The bottom line were arguing what is appropriate in the prehospital field. There is a line between inserting an oropharyngeal airway and doing brain surgery. The line is doing what is appropriate for the best interests of the patient with the appropriate skills that can be maintained with a considerable amount of competency. I am not sure when your Province resembled the streets of LA or Detroit, and there is not one prehospital location in Canada that can rationalize the performance of pericardiocentesis. The skill can not be maintained! I will agree to chest tubes. Having dealt with hemothoraxes on occasion, a 14 gauge cath (and even a 12 gauge 8 inch chest needle cath) will become clogged. In the instances where travel time to a hospital is greater than 1 hour from the time of decompression, a chest tube in the prehospital field 'may' be appropriate.
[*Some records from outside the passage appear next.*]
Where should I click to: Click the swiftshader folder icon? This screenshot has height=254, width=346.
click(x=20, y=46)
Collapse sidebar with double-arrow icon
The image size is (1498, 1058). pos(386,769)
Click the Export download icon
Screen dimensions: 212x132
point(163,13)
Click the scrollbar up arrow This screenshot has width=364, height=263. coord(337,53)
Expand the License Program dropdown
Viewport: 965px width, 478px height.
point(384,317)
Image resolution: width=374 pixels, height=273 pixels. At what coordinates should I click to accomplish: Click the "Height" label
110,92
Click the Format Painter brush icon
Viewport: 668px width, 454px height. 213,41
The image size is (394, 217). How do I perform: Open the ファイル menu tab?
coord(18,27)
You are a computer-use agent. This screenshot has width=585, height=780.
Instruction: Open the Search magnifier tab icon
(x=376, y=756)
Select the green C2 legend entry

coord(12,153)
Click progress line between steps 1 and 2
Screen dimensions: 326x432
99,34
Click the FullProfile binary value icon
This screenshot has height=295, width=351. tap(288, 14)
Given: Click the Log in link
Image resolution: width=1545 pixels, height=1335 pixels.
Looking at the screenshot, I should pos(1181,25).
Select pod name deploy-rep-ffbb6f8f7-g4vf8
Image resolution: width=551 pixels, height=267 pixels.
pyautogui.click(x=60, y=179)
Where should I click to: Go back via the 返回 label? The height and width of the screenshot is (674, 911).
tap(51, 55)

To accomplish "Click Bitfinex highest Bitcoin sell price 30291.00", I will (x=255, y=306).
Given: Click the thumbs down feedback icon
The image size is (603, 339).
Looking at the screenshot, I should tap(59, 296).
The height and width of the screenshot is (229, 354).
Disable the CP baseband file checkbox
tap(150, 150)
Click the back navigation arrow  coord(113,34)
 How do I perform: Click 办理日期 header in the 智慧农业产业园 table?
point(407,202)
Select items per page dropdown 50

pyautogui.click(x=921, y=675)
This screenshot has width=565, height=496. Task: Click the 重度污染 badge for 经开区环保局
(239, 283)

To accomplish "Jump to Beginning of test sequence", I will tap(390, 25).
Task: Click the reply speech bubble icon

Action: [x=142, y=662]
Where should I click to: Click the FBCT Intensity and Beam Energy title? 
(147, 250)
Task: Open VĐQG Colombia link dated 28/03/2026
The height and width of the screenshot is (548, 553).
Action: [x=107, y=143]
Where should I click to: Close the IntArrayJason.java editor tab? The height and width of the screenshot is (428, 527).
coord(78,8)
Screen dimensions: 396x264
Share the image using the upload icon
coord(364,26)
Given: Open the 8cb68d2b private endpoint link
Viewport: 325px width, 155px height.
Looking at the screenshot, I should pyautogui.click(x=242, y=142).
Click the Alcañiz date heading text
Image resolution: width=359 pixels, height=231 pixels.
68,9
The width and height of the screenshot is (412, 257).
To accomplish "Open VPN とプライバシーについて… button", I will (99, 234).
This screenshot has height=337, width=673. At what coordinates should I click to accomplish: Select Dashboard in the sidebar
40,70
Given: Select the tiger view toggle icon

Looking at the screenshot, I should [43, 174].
I recall a retrospective chart audit study from Calgary in the mid 90's that indicated that there was a lot of cric's being done in the field. This was because the percentage of successful intubations were in the 70% range. Medics thought to needle their patients verses reverting back to basic life support methods of a good face seal and effective ventilating. Was the low success rate due to poor problem solving or the ability to needle cric when needed? This is why pericardiocentesis and intracardiac meds are way outside the ability and scope of the paramedic in 'our' prehospital setting to do it with a degree of success. In or near an urban setting, a chest tube is not appropriate as needle decompression works effectively to buy the time that is necessary until someone who is trained for surgical techniques is available. Chest tubes in the aeromedical environment is not only appropriate but mandatory due to the expansion of gases at altitudes.

Let's not get outside our respectable abilities as paramedics. We are not surgeons. A plethora of skills are inappropriate in the prehospital field, and to recognize this shows due respect for the patient not wanting to practice skills on them just because we can. I would like to ask where you would draw your line with what skills are appropriate and responsible in the prehospital Field but fear the reply of you doing surgery in your ambulance.

We can argue the skillset that you have mentioned and noted on paper with endless replies. Fact is... outside of critical care aeromedicine, its not done on the street. Dreaming in your private time is one thing, leading others along thinking that your dreams have come true is another.